OCA reports donations from a range of organic, alternative health and natural product marketing company sponsors, foundations and individual donors.

  • 2007 reported revenue: $1,026,092
  • 2008 reported revenue: $1,082,413
  • 2009 reported revenue: $896,684
  • 2010 reported revenue: $1,373,096
  • 2011 reported revenue: $2,009,522
  • 2012 reported revenue: $2,174,024
  • 2013 reported revenue: $3,073,719

OCF does not report income sources

  • 2010 report revenue: $0 (assets on hand 2010 $94,486)
  • 2011 reported revenue: $241,487
  • 2012 reported revenue: $1,672,299

Primary income sources: Contributions (corporate, individual, foundations) – including:

  • Eden Organic
  • Nutiva
  • Dr. Bronner’s Magic Soaps $100,000 in 2014
  • Joe Mercola $100,000 in 2014[28]

FUNDED SOURCES

OCA reports giving out annual grants (2012) exceeding $500,000 to other (non-OCA) individuals and organizations both inside and outside of the United States (principally noted as Mexico and Canada).

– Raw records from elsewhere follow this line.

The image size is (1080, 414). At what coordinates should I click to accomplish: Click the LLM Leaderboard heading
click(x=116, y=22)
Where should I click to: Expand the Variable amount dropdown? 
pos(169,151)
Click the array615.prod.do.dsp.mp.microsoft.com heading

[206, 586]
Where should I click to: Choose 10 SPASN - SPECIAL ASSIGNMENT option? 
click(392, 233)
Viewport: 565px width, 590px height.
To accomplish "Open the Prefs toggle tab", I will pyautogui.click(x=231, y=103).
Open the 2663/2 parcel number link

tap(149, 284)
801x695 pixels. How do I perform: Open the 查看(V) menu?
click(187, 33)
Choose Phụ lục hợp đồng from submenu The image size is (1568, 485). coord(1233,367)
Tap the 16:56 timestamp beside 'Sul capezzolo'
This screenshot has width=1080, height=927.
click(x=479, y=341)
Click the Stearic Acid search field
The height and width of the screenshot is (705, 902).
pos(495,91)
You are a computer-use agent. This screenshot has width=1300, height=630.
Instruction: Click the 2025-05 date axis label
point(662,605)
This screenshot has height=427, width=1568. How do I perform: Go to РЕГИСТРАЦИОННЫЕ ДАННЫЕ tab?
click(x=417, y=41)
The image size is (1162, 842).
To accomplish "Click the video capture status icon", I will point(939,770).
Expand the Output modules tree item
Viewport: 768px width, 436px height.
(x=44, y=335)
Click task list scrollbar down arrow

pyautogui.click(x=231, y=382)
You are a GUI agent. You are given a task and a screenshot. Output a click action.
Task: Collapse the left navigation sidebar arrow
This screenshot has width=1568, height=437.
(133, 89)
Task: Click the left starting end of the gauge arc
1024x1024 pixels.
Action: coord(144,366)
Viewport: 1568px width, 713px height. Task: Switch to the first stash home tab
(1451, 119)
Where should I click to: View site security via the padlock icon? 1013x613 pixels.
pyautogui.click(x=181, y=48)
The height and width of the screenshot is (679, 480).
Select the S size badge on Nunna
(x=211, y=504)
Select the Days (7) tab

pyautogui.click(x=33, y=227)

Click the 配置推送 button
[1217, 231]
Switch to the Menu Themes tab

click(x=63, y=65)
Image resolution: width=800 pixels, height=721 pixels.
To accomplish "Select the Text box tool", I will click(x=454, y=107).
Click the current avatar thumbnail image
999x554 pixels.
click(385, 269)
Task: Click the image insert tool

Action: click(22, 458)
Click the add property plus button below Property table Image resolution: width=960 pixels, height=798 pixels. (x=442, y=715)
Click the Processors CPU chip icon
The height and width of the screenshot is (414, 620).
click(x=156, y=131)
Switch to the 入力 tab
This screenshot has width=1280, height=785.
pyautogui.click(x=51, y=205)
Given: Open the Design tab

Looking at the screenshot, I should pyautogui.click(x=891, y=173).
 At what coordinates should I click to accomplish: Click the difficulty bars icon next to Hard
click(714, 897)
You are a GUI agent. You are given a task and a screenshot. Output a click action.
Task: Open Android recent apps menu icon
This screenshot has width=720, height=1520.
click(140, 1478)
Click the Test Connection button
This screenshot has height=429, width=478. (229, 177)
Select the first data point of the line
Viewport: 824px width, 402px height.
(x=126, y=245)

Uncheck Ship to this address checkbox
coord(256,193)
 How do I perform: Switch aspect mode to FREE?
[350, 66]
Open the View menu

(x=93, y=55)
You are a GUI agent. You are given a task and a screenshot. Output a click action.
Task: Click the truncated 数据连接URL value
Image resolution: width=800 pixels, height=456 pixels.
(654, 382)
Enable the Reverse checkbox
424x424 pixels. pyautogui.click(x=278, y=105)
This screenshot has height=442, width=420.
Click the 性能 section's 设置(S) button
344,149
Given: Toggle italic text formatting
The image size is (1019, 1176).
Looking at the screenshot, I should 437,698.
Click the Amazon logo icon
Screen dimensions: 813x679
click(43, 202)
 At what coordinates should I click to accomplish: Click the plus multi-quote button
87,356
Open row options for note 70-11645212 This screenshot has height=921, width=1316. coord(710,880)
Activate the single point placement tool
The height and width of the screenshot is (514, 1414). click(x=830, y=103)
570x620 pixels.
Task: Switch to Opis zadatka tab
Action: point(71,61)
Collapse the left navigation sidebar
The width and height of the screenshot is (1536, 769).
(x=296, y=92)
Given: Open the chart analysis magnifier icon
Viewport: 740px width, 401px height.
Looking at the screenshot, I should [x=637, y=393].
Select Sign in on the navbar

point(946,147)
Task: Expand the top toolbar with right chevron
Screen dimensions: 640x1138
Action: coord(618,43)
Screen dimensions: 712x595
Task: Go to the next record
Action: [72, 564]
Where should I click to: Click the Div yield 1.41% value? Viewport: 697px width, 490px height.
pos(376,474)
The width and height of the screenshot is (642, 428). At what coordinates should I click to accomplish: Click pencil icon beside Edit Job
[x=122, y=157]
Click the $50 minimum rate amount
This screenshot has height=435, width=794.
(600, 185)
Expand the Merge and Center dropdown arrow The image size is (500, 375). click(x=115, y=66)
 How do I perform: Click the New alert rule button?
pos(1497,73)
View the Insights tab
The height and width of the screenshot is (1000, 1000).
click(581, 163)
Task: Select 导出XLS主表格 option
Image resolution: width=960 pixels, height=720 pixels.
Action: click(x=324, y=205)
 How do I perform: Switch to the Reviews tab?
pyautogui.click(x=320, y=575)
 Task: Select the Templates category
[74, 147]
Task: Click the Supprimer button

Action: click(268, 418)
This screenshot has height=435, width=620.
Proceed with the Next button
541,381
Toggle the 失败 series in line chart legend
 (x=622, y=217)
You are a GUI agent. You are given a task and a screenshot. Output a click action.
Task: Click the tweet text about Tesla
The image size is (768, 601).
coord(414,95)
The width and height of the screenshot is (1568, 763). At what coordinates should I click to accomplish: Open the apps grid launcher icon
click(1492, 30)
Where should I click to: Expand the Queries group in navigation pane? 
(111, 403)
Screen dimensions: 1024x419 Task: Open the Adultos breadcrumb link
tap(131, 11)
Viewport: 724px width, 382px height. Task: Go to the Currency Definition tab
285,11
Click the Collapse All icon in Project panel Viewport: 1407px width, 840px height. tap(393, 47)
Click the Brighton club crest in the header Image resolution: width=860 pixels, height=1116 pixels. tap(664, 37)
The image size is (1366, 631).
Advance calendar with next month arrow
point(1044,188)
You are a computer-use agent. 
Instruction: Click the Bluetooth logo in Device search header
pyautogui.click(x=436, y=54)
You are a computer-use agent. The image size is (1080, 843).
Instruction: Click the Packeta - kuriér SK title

  • Hudson Bay Conmpany, Lincoln, NE is paid (2012) by OCA $450,000 and (2012) by OCF $160,512 for fundraising phone solicitations.
  • Organic Consumer Fund (2011) transfer $28,400

In 2014 OCA claimed to have donated more than $500,000 to mandatory GMO labeling legislative and ballot initiatives in WA, MD, VT, OR, and CA.[28]

Via grants, OCA supports:

  • New Organizing Institute, 1133 19th Street, NW, Washington, DC 20036 (2012) $70,000in support of VT mandatory GMO labeling initiative
  • Vermont Public Interest Research and Education Fund (V-PIRG), 141 Main street, Montpelier, VT 05602 (2012) $30,000 – statewide citizen mobilization
  • Rural Vermont, 13 Barre St, Montpelier, VT 05602 (2012) $15,000 in support of VT mandatory GMO labeling initiative

Via grants, OCF supports:

  • Label Genetically Engineered Foods 501(c)4, 1814 Franklin Street, Oakland, CA 94612 (2012) $1,185,000 to promote California Ballot Initiative Prop 37 in support of mandatory labeling of GMO foods
  • Just Label It Campaign 501(c)4, 1436 U Street, Washington, DC 20009 (2012) $60,000 support for Washington State GMO labeling bill
  • Vermont Public Interest Research Group 501(c)3, 141 Main Street, Montpelier, VT 05602 (2012) $10,000 for mobilizing citizens statewide
  • Rural Vermont 501(c)3, 15 Barre Street, Montpelier, VT 05602 (2012) $10,000 in support for Vermont GMO labeling bill
  • Northeast Organic Farming Association of Vermont 501(c)3 (2012) $10,000 in support for Vermont GMO labeling bill

AFFILIATIONS

  • Center for Food Safety – OCA was originally a campaign of this organization
  • U.S. Right to Know – in 2014 OCA was the founding funder for this initiative.
  • Pamm Larry
  • Adam Eidinger
  • Max Goldberg, Living Maxwell

CRITICISMS

  • Discover Magazine science writer Keith Kloor says OCA uses “fear and deception to advance their cause.”[30]
  • Genetic Literacy Project contributing writer Layla Katiraee, PhD claims OCA engages in “misleading claims at best” “to play on people’s sentiments and biases” in raising money and campaigning against GMOs.[31]
  • The American Council on Science and Health calls the Organic Consumers Association “always unreliable” and criticizes them for promoting unproven natural cures for diseases like Ebola while demonizing modern medicine and vaccines.[32]
  • Forbes Magazine columnist Jon Entine says, “OCA’s misinformation campaigns have become templates for other organic and foodie groups, obscure and mainstream.”[33]